[Задания]
**A.** Перепишите отрезок текста о колонии от слов «Из всех разговоров» до слов «планы на будущее.», подставив «преступление» вместо «рецидив».
**B.** Перечислите все действия, названные в предложении текста о колонии, которое начинается словами «На следующий день», вместе с их объектами.
**C.** Определите, согласуются ли с текстом о колонии следующие утверждения: (i) семья армянина живет в Тифлисе; (ii) колония получает продукты от детского дома; (iii) присутствие посетителей мешает участникам репетиции. На каждое ответьте «да» или «нет» и приведите решающие слова текста.

[Текст для чтения]

+ + + +

Из всех разговоров с лишенными свободы ясно видно их стремление не впасть в рецидив. Пробуждается интерес к хорошей сценке их работы, они стараются расширить свои знания и строят планы на будущее.

В Советской России они в качестве отбывших наказание не попадут в ряды отверженных, дорога перед ними открыта. Тягостна разлука с семьей, когда она живет вдали. Я вступаю в разговор с одним армянином. Семья его в Тифлисе. Временно работая в Москве, он там совершил растрату. Все его товарищи по колонии имеют передачи и пользуются свиданиями, — только он один лишен всего этого. Он с крайним нетерпением ожидает дня своего освобождения, и я ему обещаю навестить его жену, когда буду через месяц в Тифлисе.

Меня не раз уверяли, что, во избежание излишней жесткости, лишенных свободы по возможности стараются не слишком удалять от семьи, но в действительности мне много раз говорили сами лишенные свободы, что им не разрешалось отбывать лишения свободы в своем родном городе. Жесткость таким образом все же остается, но этого вряд ли можно избежать в такой большой стране1.

На следующий день мы посещаем хутор, обходим там также общежития, объезжаем поля и осматриваем большой детский дом, устроенный для детей московских работников исправительно-трудовых учреждений. Колония доставляет все продукты, вследствие чего снабжение там очень хорошее.

Вечером мы возвращаемся обратно.

 —     «Сейчас начнется репетиция театральной постановки, которая должна состояться в ближайшие время» — говорит начальник.

 —     «Я с удовольствем посмотрела бы».

 —     «Будет неинтересно. Они мало репетировали и только еще разучивают».

 —     «Мне потому и интересно».

Участники усердно репетируют. Наше присутствие их очевидно нисколько не стесняет. Красивая девушка привлекает мое внимание, и я спрашиваю работника учреждения, сидящего со мной рядом, за что она осуждена.

+ + + +

[Исходные данные]

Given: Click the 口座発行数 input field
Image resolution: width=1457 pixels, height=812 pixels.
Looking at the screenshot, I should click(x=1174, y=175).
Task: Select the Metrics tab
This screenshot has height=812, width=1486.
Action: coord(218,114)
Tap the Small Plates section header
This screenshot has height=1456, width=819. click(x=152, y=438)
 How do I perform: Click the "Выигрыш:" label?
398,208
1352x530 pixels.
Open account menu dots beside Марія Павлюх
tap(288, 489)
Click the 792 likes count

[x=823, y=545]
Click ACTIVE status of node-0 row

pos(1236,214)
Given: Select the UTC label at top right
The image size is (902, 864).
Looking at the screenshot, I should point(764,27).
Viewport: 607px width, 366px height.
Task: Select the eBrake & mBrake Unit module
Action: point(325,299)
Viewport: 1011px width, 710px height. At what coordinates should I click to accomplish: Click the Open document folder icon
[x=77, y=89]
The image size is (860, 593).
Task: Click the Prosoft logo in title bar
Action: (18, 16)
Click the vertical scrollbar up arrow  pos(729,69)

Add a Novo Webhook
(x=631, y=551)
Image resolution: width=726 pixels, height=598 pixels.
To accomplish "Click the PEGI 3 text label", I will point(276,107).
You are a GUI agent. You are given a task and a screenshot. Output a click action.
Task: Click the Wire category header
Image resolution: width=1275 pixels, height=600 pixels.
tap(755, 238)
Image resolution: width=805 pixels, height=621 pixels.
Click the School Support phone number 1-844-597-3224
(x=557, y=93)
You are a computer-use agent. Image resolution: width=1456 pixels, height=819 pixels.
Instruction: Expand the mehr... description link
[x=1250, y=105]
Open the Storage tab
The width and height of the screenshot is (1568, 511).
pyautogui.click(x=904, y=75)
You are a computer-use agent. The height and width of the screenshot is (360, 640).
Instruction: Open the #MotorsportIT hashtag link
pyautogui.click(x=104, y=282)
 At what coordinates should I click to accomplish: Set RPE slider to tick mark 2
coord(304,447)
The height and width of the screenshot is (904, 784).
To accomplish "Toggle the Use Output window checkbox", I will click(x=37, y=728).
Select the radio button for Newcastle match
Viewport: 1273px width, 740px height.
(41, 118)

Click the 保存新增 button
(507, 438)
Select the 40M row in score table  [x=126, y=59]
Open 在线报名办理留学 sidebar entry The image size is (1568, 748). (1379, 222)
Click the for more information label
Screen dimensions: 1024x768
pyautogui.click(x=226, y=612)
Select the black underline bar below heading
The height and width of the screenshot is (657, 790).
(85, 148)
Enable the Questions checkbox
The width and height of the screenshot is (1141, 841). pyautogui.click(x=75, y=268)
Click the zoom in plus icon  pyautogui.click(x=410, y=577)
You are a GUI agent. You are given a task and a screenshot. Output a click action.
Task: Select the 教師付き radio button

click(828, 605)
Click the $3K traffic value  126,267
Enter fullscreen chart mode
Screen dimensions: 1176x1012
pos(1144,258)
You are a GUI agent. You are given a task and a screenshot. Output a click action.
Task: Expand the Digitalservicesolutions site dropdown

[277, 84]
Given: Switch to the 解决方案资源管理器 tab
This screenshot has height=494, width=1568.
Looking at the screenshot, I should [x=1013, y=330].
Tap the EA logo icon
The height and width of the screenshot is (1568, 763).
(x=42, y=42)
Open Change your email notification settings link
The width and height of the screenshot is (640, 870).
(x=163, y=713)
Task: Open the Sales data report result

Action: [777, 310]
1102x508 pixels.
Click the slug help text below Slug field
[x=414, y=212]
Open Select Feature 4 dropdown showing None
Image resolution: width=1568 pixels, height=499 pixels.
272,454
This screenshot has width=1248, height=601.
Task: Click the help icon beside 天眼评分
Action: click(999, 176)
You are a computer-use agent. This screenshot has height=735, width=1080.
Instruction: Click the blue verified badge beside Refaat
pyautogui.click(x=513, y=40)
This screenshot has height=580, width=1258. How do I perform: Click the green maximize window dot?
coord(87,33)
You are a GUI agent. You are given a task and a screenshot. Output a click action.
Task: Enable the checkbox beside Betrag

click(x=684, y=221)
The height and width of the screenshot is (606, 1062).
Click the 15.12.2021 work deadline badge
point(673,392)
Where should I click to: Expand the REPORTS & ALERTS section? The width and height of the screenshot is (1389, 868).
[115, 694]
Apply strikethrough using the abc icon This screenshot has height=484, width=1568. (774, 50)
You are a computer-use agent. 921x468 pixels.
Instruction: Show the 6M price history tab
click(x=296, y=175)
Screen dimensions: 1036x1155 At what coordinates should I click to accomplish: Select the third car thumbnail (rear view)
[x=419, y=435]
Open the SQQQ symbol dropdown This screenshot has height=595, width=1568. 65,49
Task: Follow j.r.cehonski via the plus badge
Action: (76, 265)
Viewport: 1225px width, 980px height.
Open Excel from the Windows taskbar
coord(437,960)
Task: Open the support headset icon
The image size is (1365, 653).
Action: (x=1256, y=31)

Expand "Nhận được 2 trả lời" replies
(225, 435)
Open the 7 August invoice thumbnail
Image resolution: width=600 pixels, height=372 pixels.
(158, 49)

+ + + +

[Ответы к заданиям]
**A.**
Из всех разговоров с лишенными свободы ясно видно их стремление не впасть в преступление. Пробуждается интерес к хорошей сценке их работы, они стараются расширить свои знания и строят планы на будущее.

**B.** посещаем хутор; обходим общежития; объезжаем поля; осматриваем большой детский дом

**C.**
(i) Да: «Семья его в Тифлисе».
(ii) Нет: «Колония доставляет все продукты».
(iii) Нет: «Наше присутствие их очевидно нисколько не стесняет».